• **Problem details**
All of the data below is to be output exactly as written.

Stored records
====================

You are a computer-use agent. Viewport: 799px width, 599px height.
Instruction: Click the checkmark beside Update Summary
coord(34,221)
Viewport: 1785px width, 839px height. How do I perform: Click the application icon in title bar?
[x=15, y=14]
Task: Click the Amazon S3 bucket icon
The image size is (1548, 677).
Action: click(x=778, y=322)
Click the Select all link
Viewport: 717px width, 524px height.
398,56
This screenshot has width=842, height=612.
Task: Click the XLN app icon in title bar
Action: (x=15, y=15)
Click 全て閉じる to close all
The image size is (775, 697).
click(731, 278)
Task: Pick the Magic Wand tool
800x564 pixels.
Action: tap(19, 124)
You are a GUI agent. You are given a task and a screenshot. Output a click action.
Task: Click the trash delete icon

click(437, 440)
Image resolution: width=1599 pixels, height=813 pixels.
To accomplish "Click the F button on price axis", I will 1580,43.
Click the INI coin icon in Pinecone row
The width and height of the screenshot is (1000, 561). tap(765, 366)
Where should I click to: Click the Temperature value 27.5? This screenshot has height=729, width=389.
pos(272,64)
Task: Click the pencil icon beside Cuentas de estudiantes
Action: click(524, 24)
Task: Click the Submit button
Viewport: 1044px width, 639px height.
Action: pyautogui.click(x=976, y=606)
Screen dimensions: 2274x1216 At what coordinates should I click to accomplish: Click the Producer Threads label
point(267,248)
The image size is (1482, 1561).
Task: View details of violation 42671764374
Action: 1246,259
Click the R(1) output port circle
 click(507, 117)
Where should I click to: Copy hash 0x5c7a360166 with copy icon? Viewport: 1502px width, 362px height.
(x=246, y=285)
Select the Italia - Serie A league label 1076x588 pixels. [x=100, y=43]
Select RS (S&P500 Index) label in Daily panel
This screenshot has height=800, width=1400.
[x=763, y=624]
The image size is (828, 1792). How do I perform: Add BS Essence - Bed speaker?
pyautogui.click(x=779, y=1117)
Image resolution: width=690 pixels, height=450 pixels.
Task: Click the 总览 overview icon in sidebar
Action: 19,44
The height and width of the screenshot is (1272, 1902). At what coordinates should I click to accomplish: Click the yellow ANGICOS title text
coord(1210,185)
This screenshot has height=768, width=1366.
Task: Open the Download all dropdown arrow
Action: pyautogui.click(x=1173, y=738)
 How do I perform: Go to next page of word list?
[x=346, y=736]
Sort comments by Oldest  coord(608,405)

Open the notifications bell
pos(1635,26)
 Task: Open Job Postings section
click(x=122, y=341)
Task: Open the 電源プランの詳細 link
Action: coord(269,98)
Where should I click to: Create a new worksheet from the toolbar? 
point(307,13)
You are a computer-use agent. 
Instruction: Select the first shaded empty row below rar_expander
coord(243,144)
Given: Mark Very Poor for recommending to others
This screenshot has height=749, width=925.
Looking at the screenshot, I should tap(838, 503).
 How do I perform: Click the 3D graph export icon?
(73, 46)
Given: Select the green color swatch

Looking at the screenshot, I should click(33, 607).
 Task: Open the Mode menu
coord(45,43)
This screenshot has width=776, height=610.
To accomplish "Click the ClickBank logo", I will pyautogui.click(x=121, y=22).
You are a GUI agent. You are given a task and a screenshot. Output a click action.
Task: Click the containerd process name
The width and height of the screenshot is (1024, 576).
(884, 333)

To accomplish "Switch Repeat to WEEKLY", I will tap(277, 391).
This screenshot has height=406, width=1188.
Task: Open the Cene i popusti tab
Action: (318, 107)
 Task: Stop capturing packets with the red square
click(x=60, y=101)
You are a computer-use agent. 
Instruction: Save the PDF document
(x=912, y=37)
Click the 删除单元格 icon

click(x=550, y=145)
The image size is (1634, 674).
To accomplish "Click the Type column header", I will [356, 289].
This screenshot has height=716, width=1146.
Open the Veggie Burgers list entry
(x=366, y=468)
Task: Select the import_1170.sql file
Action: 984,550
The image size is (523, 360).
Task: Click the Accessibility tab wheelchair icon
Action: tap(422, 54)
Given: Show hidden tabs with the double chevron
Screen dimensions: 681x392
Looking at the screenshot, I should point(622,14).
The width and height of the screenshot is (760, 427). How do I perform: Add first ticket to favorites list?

====================

• **Solution**
You are a computer-use agent. Viewport: 799px width, 599px height.
Instruction: Click the checkmark beside Update Summary
coord(34,221)
Viewport: 1785px width, 839px height. How do I perform: Click the application icon in title bar?
[x=15, y=14]
Task: Click the Amazon S3 bucket icon
The image size is (1548, 677).
Action: click(x=778, y=322)
Click the Select all link
Viewport: 717px width, 524px height.
398,56
This screenshot has width=842, height=612.
Task: Click the XLN app icon in title bar
Action: (x=15, y=15)
Click 全て閉じる to close all
The image size is (775, 697).
click(731, 278)
Task: Pick the Magic Wand tool
800x564 pixels.
Action: tap(19, 124)
You are a GUI agent. You are given a task and a screenshot. Output a click action.
Task: Click the trash delete icon

click(437, 440)
Image resolution: width=1599 pixels, height=813 pixels.
To accomplish "Click the F button on price axis", I will 1580,43.
Click the INI coin icon in Pinecone row
The width and height of the screenshot is (1000, 561). tap(765, 366)
Where should I click to: Click the Temperature value 27.5? This screenshot has height=729, width=389.
pos(272,64)
Task: Click the pencil icon beside Cuentas de estudiantes
Action: click(524, 24)
Task: Click the Submit button
Viewport: 1044px width, 639px height.
Action: pyautogui.click(x=976, y=606)
Screen dimensions: 2274x1216 At what coordinates should I click to accomplish: Click the Producer Threads label
point(267,248)
The image size is (1482, 1561).
Task: View details of violation 42671764374
Action: 1246,259
Click the R(1) output port circle
 click(507, 117)
Where should I click to: Copy hash 0x5c7a360166 with copy icon? Viewport: 1502px width, 362px height.
(x=246, y=285)
Select the Italia - Serie A league label 1076x588 pixels. [x=100, y=43]
Select RS (S&P500 Index) label in Daily panel
This screenshot has height=800, width=1400.
[x=763, y=624]
The image size is (828, 1792). How do I perform: Add BS Essence - Bed speaker?
pyautogui.click(x=779, y=1117)
Image resolution: width=690 pixels, height=450 pixels.
Task: Click the 总览 overview icon in sidebar
Action: 19,44
The height and width of the screenshot is (1272, 1902). At what coordinates should I click to accomplish: Click the yellow ANGICOS title text
coord(1210,185)
This screenshot has height=768, width=1366.
Task: Open the Download all dropdown arrow
Action: pyautogui.click(x=1173, y=738)
 How do I perform: Go to next page of word list?
[x=346, y=736]
Sort comments by Oldest  coord(608,405)

Open the notifications bell
pos(1635,26)
 Task: Open Job Postings section
click(x=122, y=341)
Task: Open the 電源プランの詳細 link
Action: coord(269,98)
Where should I click to: Create a new worksheet from the toolbar? 
point(307,13)
You are a computer-use agent. 
Instruction: Select the first shaded empty row below rar_expander
coord(243,144)
Given: Mark Very Poor for recommending to others
This screenshot has height=749, width=925.
Looking at the screenshot, I should tap(838, 503).
 How do I perform: Click the 3D graph export icon?
(73, 46)
Given: Select the green color swatch

Looking at the screenshot, I should click(33, 607).
 Task: Open the Mode menu
coord(45,43)
This screenshot has width=776, height=610.
To accomplish "Click the ClickBank logo", I will pyautogui.click(x=121, y=22).
You are a GUI agent. You are given a task and a screenshot. Output a click action.
Task: Click the containerd process name
The width and height of the screenshot is (1024, 576).
(884, 333)

To accomplish "Switch Repeat to WEEKLY", I will tap(277, 391).
This screenshot has height=406, width=1188.
Task: Open the Cene i popusti tab
Action: (318, 107)
 Task: Stop capturing packets with the red square
click(x=60, y=101)
You are a computer-use agent. 
Instruction: Save the PDF document
(x=912, y=37)
Click the 删除单元格 icon

click(x=550, y=145)
The image size is (1634, 674).
To accomplish "Click the Type column header", I will [356, 289].
This screenshot has height=716, width=1146.
Open the Veggie Burgers list entry
(x=366, y=468)
Task: Select the import_1170.sql file
Action: 984,550
The image size is (523, 360).
Task: Click the Accessibility tab wheelchair icon
Action: tap(422, 54)
Given: Show hidden tabs with the double chevron
Screen dimensions: 681x392
Looking at the screenshot, I should point(622,14).
The width and height of the screenshot is (760, 427). How do I perform: Add first ticket to favorites list?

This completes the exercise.